--- SET EXERCISE ---
Could you rewrite the data as a Markdown table with the columns Row and Line, starting at the line that contains "Given: Click 詳細 link beside ダブルポイント badge" and continuing through the end of the data, leaving out blank lines?

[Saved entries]
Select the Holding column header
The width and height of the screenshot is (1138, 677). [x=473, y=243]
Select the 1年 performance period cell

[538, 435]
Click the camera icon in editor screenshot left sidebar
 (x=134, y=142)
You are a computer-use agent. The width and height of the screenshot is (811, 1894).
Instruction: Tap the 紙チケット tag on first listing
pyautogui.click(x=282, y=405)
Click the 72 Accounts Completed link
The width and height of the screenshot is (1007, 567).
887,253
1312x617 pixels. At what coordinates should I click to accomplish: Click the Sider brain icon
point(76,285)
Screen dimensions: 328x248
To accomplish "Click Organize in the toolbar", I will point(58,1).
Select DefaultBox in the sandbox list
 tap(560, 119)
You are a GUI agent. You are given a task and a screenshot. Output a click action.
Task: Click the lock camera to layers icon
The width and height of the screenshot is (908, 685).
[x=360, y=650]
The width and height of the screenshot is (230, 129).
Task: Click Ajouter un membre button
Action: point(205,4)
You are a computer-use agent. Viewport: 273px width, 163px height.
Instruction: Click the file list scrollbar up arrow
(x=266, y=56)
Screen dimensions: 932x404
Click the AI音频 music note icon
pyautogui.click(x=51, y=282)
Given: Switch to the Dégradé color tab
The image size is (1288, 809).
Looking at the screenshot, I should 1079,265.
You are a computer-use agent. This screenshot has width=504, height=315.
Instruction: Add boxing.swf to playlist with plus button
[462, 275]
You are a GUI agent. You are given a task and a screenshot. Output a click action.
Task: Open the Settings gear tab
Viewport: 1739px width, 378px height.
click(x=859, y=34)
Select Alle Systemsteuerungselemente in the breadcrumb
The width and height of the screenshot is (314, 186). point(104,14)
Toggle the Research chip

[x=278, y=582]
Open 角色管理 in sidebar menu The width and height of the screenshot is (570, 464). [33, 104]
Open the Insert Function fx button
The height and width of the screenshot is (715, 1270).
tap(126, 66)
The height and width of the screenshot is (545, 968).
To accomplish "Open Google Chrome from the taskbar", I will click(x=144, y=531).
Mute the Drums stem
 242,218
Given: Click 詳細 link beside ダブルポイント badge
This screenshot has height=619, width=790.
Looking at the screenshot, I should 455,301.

--- TASK ANSWER ---
| Row | Line |
|---|---|
| 1 | Given: Click 詳細 link beside ダブルポイント badge |
| 2 | This screenshot has height=619, width=790. |
| 3 | Looking at the screenshot, I should 455,301. |